If you asked Bernie, “would millionaires give money to Hillary because they thought she would take their money, change their business practices or put some of them in jail?” the Senator would probably smile ruefully, shake his head and say again how much he respects Secretary Clinton. He’s a true gentleman, that Bernie.
Maybe if I had made it down to New Hampshire this weekend, I could have tried to ask that question of Hillary. She would smile and shrug and say it’s not important and that she’s “a progressive who likes to make progress.” And I might ask her, “what progress, precisely, have you made so far?” but then again, I doubt there would have been an opportunity for a second question. Even in New Hampshire.
Did Iowans vote for Bernie because they’re all crazy socialists, and so is he? No. Bernie, regardless of what he calls himself, ain’t much of a socialist (no offense Bernie). Will New Hampshirites vote for Bernie because he lives across the state line and sometimes comes to shop at North Conway or Exit 1 in Nashua? I think not.
In both states, those Democratic voters – and many more – support Bernie for one basic reason: they agree with him. They think he means what he says, and they think what he says, is true.

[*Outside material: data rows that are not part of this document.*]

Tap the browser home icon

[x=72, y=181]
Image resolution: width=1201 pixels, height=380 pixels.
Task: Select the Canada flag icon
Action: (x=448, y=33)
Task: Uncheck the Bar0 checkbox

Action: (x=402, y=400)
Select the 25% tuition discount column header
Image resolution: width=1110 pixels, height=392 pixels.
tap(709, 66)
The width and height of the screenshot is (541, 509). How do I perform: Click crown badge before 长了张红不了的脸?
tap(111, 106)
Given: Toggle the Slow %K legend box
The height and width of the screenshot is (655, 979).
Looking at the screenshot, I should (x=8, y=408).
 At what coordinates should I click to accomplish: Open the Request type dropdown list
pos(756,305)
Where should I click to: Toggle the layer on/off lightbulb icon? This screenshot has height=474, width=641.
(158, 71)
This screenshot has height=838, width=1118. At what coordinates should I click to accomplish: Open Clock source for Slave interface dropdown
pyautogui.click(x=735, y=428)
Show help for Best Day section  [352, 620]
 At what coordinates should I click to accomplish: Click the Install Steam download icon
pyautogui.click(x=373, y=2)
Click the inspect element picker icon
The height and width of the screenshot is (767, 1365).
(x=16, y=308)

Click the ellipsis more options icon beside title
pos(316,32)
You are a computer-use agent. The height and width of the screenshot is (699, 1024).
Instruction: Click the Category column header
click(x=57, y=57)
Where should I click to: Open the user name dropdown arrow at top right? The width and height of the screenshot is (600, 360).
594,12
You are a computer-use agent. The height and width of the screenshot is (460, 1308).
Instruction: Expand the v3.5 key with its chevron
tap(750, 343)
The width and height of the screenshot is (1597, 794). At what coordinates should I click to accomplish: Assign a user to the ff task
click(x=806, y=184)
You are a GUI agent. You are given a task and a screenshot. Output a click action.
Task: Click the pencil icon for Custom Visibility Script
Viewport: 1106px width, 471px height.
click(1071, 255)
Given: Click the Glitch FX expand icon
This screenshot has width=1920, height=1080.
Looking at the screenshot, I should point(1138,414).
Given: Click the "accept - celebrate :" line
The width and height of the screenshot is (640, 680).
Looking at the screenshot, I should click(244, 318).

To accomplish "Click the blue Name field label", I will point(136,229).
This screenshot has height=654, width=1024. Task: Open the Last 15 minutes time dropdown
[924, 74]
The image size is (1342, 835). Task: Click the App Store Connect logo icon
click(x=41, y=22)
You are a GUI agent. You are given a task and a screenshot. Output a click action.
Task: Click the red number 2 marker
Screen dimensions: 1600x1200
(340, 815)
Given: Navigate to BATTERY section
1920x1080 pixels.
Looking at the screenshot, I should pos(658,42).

The real mystery is why so many "experts" and members of the political media don't grasp the simple fact that a lot of people agree with Bernie Sanders. Should they allow themselves to think that, they may suddenly be at risk of considering whether, in fact, Senator Sanders has a better understanding of reality than they do. They would have to avert their eyes from the funhouse mirror of present day politics and look at the facts. And then they would have to contemplate an even more alarming thought: the people know something.
Or maybe they just like Bernie's hair. I don’t know, it’s just a theory.